For about thirty seconds the old man and I stare at each other.
Who blinks first?
And then the voice is inside my head.
It’s MY voice.
What the hell DO I think I’m doing?
Was I looking to spend the night in jail? Or worse?
That baton is awfully shaky. And there’s a gun on that belt.
I decide to get real cooperative real fast.
Apparently so does Wade, but in the wrong way. Instead of moving slow, he rolls off the trunk and skips to his feet, a fast move that has old Asa spinning on his heel, clutching at his baton.
“Goddammit,” he says. “Don’t you jump me,” he warns. He holds the stick out at arm’s length and it almost touches Wade’s nose.
With the still-swirling red and blue I feel like I’m in a music video on M-TV.
“I been a cop long enough to not let guys like you get the jump on me.”
Guys like you.
For the first time I realize that the old guy is scared. Really scared.
And he’s probably been scared ever since Mrs. Johnson or Smith or whoever it was peered out her curtains and saw us loitering in the street and put in the call.
There have been a few incidents around the area the past few months. A lot of towns around were being hit.
Vandals tearing up a park.
A couple burned up pickup trucks.
Nobody knew who was behind it all.
Asa here thinks maybe we’re the ones. Maybe he’s got us dead to rights.
How crazy is that?
I spend the next ten minutes trying to convince Asa he’s crazy, but he’s not buying it.

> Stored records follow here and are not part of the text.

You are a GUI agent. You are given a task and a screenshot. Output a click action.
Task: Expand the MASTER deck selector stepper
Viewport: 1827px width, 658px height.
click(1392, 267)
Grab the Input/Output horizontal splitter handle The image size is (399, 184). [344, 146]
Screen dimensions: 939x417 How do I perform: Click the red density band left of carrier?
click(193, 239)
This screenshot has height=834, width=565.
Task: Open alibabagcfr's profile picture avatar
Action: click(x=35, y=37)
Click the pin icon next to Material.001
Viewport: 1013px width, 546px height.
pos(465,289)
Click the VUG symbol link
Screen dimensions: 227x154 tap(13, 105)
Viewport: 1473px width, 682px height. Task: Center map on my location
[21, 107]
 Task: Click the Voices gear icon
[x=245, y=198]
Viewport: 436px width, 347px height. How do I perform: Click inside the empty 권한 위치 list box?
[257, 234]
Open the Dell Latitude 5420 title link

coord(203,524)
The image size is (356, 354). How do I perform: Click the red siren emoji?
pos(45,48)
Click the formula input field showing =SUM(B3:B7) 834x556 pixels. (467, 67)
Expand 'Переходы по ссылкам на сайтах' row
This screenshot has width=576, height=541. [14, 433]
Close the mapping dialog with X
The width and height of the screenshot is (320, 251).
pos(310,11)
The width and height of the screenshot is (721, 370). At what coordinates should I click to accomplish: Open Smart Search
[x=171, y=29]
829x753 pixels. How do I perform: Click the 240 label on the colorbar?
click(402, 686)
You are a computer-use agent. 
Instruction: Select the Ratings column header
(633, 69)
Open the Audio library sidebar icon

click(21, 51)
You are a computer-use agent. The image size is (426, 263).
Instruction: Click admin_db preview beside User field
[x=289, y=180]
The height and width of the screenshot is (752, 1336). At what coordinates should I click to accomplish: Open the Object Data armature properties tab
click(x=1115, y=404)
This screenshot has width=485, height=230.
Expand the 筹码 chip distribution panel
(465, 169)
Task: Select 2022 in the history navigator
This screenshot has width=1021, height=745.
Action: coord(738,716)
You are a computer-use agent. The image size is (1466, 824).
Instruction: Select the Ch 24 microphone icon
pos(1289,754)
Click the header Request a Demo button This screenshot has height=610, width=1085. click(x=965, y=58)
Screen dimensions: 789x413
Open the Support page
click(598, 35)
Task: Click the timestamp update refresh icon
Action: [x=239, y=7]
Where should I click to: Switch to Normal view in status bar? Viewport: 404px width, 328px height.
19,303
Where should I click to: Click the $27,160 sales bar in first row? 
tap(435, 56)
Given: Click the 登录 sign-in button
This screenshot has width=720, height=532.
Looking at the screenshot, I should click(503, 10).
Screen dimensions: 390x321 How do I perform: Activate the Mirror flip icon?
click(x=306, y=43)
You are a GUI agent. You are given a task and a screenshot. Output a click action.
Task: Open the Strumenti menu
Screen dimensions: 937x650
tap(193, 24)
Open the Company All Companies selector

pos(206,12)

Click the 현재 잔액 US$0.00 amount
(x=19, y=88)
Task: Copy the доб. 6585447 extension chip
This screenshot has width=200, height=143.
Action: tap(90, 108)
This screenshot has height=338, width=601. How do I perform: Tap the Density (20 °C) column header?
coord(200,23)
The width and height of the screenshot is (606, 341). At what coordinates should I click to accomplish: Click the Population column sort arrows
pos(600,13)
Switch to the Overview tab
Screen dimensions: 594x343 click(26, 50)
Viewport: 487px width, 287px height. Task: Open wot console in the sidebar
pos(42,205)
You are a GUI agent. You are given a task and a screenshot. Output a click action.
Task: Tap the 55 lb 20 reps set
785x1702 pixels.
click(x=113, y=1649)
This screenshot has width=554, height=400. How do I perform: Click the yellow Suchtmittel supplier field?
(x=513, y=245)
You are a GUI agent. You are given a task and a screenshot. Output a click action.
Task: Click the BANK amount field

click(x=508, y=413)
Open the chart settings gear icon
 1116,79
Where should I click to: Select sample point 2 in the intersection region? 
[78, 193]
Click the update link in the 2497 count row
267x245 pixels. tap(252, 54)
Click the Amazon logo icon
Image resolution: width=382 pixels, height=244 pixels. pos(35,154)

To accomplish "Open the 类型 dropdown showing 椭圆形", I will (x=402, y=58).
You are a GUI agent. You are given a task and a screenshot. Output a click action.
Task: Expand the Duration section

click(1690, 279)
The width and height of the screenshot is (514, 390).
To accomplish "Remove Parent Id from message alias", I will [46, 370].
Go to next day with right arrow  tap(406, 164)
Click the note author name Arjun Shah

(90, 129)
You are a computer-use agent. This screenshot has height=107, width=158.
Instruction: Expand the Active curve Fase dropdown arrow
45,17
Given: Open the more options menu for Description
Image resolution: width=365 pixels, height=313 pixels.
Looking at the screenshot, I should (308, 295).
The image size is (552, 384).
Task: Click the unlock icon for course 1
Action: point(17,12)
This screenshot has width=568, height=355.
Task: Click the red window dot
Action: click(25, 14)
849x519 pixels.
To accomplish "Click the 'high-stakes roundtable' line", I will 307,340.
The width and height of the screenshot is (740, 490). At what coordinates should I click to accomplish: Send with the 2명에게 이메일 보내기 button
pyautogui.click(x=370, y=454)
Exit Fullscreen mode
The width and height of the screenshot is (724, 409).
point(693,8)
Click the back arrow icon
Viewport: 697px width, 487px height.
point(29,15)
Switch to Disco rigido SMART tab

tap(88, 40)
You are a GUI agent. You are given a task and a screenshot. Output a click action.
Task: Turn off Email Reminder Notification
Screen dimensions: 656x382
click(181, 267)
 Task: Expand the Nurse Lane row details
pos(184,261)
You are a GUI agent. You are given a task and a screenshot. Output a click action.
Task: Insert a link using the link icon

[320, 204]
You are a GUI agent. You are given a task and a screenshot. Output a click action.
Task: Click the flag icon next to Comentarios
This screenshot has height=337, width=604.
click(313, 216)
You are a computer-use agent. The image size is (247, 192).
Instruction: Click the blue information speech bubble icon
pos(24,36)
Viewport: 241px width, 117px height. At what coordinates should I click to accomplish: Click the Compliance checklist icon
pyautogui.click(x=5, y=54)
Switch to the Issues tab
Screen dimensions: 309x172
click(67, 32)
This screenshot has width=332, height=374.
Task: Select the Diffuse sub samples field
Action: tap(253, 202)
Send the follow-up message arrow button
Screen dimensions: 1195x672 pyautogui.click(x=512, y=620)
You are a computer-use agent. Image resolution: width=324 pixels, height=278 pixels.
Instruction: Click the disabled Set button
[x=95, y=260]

Even after he’s carted our drivers licenses off to his car and radioed our info across the range, he’s not convinced.
Finally our friend comes out with his parents, and we have a grown-up conversation for another half an hour there in the street.
Eventually he turns off the lights. We find out his name is Chuck.
Whenever I read something in the news about the police, I remember Chuck. I remember the crack in his voice and his baton getting stuck on the bumper of his cruiser.
And when I turn onto a street at night, even in a small town, if there’s a couple kids leaning against a car, my mouth goes just a tad bit dry.
Then and now, it’s a two-way street.